Task description: Locate every line in the entries that contains the word "button" and copy each one out.

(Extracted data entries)
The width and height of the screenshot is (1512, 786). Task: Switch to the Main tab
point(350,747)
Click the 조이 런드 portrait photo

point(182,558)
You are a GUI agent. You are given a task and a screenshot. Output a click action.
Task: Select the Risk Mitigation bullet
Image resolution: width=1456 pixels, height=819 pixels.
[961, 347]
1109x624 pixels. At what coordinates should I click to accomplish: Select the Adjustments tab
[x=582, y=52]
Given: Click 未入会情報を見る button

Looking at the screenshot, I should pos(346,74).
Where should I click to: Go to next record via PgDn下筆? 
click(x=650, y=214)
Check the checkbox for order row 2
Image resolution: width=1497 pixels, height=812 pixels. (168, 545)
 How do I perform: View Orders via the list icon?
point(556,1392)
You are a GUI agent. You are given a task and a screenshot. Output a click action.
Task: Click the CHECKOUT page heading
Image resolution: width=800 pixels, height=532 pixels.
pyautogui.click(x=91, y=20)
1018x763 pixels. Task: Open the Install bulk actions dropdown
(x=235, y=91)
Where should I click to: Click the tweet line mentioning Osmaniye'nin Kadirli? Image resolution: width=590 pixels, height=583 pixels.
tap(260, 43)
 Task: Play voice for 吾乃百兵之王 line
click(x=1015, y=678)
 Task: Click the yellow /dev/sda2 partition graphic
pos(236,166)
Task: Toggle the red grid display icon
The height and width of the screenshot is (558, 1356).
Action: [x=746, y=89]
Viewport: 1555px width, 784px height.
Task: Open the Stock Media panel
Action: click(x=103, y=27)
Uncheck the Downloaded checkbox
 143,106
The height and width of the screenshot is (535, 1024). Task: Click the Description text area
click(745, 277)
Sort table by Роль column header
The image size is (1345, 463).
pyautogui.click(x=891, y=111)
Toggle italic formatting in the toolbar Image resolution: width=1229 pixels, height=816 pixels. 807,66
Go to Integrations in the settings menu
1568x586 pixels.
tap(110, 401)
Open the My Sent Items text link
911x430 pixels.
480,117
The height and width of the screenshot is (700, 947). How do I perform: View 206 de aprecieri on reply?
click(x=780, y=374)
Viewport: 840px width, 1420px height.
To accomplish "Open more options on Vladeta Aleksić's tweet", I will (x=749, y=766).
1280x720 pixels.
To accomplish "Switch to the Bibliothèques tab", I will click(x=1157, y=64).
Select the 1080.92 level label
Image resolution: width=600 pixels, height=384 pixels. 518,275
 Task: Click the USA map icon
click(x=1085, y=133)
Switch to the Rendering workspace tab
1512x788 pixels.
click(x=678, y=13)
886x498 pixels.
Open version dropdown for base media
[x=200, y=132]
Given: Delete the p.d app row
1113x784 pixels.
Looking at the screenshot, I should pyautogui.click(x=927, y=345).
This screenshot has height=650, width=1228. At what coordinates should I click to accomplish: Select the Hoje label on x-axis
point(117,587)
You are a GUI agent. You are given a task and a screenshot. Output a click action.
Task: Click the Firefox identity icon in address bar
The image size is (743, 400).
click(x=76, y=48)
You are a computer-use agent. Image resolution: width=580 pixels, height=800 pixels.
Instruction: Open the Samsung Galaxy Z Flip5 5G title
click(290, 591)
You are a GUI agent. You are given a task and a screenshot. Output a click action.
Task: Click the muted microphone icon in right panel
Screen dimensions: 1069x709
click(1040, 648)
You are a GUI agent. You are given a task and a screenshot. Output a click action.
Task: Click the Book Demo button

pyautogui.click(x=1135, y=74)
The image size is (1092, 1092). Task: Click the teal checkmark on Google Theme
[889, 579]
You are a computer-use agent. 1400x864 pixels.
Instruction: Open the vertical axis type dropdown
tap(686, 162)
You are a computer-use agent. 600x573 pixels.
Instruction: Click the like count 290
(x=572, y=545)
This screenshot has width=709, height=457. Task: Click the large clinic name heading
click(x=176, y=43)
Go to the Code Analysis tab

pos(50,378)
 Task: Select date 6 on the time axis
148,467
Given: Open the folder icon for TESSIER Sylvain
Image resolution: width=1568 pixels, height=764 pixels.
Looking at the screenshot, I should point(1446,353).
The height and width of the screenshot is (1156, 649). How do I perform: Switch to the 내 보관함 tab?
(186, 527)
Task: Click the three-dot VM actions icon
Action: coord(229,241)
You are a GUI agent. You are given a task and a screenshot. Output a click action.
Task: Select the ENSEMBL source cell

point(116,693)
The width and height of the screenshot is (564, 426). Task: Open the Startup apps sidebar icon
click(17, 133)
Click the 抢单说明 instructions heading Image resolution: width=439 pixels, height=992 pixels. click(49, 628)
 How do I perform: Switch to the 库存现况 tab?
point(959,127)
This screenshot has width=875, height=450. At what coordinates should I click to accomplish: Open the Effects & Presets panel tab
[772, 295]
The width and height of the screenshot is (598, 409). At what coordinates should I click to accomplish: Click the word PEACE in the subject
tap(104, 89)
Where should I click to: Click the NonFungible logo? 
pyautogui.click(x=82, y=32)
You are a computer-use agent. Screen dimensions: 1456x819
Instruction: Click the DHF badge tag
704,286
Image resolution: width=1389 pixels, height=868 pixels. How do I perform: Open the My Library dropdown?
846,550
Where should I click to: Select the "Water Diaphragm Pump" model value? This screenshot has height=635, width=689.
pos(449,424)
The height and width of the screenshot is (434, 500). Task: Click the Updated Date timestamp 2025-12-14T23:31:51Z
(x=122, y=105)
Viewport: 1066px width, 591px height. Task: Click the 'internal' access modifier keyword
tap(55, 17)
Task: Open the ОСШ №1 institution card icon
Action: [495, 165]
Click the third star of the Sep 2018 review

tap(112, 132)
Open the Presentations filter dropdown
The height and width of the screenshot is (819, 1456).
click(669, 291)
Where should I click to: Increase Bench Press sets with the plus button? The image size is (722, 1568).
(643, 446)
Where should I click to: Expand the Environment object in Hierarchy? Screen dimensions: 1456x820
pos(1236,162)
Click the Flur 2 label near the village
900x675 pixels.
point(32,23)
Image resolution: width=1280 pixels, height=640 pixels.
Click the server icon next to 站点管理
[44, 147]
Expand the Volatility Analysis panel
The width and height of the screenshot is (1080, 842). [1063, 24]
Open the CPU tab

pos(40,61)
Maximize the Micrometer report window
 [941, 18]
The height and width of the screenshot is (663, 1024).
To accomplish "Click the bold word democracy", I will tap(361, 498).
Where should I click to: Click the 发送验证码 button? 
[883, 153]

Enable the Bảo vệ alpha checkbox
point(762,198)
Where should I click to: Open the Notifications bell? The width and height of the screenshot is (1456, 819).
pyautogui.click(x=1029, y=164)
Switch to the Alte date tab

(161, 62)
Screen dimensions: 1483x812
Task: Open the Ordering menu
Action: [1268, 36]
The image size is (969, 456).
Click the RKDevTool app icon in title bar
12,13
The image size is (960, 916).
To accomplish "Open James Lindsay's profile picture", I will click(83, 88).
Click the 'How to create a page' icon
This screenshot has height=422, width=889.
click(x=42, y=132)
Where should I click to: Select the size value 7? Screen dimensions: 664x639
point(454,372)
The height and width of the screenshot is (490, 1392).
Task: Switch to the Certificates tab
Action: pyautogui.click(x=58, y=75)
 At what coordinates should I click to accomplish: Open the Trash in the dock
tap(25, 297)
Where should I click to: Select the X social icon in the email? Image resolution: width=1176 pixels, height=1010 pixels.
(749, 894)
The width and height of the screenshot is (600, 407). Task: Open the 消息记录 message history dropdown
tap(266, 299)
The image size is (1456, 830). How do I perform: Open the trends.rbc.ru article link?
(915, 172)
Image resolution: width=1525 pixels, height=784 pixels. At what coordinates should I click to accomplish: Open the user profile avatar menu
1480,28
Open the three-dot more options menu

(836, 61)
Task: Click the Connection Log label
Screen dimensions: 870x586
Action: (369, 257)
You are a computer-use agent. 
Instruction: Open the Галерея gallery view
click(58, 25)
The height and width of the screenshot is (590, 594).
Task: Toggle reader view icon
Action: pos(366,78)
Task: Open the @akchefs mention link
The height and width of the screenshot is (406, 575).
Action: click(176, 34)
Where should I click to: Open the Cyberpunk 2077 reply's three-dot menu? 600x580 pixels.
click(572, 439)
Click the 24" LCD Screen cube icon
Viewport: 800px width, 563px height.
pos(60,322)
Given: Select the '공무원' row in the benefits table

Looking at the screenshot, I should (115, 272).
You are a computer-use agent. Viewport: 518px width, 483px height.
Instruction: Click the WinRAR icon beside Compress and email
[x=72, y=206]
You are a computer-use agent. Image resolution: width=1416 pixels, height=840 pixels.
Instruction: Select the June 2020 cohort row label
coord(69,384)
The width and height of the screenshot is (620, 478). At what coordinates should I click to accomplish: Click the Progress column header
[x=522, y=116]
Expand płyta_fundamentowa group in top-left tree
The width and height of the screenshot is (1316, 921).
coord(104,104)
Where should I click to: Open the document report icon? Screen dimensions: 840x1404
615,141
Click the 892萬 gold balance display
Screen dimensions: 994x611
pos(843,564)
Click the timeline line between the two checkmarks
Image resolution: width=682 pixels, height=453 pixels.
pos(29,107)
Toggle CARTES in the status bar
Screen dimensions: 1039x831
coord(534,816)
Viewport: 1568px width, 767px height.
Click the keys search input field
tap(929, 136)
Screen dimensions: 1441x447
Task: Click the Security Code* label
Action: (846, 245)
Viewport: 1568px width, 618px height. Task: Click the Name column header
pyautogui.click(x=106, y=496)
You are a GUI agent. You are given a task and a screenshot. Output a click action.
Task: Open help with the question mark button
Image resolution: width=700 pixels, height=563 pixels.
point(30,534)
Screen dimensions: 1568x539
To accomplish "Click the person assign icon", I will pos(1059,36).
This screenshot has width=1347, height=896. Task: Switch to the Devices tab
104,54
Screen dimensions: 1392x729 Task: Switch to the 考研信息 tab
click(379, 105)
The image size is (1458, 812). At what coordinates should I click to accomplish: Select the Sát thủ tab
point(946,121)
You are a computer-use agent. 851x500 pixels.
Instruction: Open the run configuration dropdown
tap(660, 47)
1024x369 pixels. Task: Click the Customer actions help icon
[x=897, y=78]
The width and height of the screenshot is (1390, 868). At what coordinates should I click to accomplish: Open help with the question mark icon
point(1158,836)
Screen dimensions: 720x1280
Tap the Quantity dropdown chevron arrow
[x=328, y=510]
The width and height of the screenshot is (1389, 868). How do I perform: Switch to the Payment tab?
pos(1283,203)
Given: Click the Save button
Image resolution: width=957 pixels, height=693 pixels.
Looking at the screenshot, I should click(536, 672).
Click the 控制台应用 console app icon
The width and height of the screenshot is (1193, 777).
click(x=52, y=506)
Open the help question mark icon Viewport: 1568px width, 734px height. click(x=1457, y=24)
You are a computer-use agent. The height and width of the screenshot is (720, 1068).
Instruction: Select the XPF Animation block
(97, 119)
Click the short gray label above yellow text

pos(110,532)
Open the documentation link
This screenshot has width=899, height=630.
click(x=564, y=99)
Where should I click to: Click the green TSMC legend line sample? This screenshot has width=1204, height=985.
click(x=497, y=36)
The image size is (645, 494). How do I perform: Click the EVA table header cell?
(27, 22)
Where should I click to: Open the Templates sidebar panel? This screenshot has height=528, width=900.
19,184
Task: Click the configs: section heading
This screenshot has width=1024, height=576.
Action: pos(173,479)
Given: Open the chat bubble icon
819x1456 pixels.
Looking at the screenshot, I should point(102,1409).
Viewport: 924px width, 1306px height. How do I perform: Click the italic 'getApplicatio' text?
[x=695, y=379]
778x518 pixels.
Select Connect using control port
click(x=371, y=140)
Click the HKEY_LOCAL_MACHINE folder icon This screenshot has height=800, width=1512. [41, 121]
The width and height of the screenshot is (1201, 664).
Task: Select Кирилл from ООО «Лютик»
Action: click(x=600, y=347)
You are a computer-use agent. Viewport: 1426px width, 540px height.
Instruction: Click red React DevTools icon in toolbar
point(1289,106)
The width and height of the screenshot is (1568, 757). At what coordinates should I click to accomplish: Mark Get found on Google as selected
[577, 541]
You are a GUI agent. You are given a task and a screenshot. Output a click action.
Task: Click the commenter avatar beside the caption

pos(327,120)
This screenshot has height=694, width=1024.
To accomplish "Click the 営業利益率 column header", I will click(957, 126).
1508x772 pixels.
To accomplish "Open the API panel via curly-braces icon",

Written response:
Given: Click 未入会情報を見る button
Task: Click the Book Demo button
Where should I click to: Increase Bench Press sets with the plus button? The image size is (722, 1568).
Where should I click to: Click the 发送验证码 button? 
Task: Open help with the question mark button
Given: Click the Save button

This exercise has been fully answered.